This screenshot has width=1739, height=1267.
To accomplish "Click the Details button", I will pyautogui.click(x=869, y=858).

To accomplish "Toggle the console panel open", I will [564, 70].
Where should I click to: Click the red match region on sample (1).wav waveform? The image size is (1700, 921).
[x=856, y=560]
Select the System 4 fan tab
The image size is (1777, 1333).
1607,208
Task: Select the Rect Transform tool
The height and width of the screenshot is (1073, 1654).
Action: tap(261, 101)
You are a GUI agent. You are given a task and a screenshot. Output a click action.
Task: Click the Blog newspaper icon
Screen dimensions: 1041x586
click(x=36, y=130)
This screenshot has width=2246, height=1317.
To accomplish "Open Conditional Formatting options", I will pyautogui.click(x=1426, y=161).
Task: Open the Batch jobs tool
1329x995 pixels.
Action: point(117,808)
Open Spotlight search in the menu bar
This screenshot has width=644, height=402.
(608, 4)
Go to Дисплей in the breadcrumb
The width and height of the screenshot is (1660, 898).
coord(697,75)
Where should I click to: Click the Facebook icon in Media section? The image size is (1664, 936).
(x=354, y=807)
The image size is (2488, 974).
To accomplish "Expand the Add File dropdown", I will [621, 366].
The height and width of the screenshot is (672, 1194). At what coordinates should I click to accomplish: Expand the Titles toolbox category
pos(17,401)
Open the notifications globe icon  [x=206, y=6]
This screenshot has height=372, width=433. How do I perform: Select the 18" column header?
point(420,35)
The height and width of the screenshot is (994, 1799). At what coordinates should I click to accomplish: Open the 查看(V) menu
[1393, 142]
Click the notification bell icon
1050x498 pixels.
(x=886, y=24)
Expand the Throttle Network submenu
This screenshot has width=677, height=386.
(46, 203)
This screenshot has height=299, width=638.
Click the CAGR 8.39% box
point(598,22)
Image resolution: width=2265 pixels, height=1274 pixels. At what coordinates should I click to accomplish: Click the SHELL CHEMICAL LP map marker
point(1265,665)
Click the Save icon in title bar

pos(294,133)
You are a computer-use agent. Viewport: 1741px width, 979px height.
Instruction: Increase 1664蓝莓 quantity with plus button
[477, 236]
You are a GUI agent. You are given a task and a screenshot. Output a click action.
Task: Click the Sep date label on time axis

- TASK PROMPT -
Output the records once more, exactly as they stand.

- TASK RESPONSE -
This screenshot has width=1739, height=1267.
To accomplish "Click the Details button", I will pyautogui.click(x=869, y=858).

To accomplish "Toggle the console panel open", I will [564, 70].
Where should I click to: Click the red match region on sample (1).wav waveform? The image size is (1700, 921).
[x=856, y=560]
Select the System 4 fan tab
The image size is (1777, 1333).
1607,208
Task: Select the Rect Transform tool
The height and width of the screenshot is (1073, 1654).
Action: tap(261, 101)
You are a GUI agent. You are given a task and a screenshot. Output a click action.
Task: Click the Blog newspaper icon
Screen dimensions: 1041x586
click(x=36, y=130)
This screenshot has width=2246, height=1317.
To accomplish "Open Conditional Formatting options", I will pyautogui.click(x=1426, y=161).
Task: Open the Batch jobs tool
1329x995 pixels.
Action: point(117,808)
Open Spotlight search in the menu bar
This screenshot has width=644, height=402.
(608, 4)
Go to Дисплей in the breadcrumb
The width and height of the screenshot is (1660, 898).
coord(697,75)
Where should I click to: Click the Facebook icon in Media section? The image size is (1664, 936).
(x=354, y=807)
The image size is (2488, 974).
To accomplish "Expand the Add File dropdown", I will [621, 366].
The height and width of the screenshot is (672, 1194). At what coordinates should I click to accomplish: Expand the Titles toolbox category
pos(17,401)
Open the notifications globe icon  [x=206, y=6]
This screenshot has height=372, width=433. How do I perform: Select the 18" column header?
point(420,35)
The height and width of the screenshot is (994, 1799). At what coordinates should I click to accomplish: Open the 查看(V) menu
[1393, 142]
Click the notification bell icon
1050x498 pixels.
(x=886, y=24)
Expand the Throttle Network submenu
This screenshot has width=677, height=386.
(46, 203)
This screenshot has height=299, width=638.
Click the CAGR 8.39% box
point(598,22)
Image resolution: width=2265 pixels, height=1274 pixels. At what coordinates should I click to accomplish: Click the SHELL CHEMICAL LP map marker
point(1265,665)
Click the Save icon in title bar

pos(294,133)
You are a computer-use agent. Viewport: 1741px width, 979px height.
Instruction: Increase 1664蓝莓 quantity with plus button
[477, 236]
You are a GUI agent. You are given a task and a screenshot. Output a click action.
Task: Click the Sep date label on time axis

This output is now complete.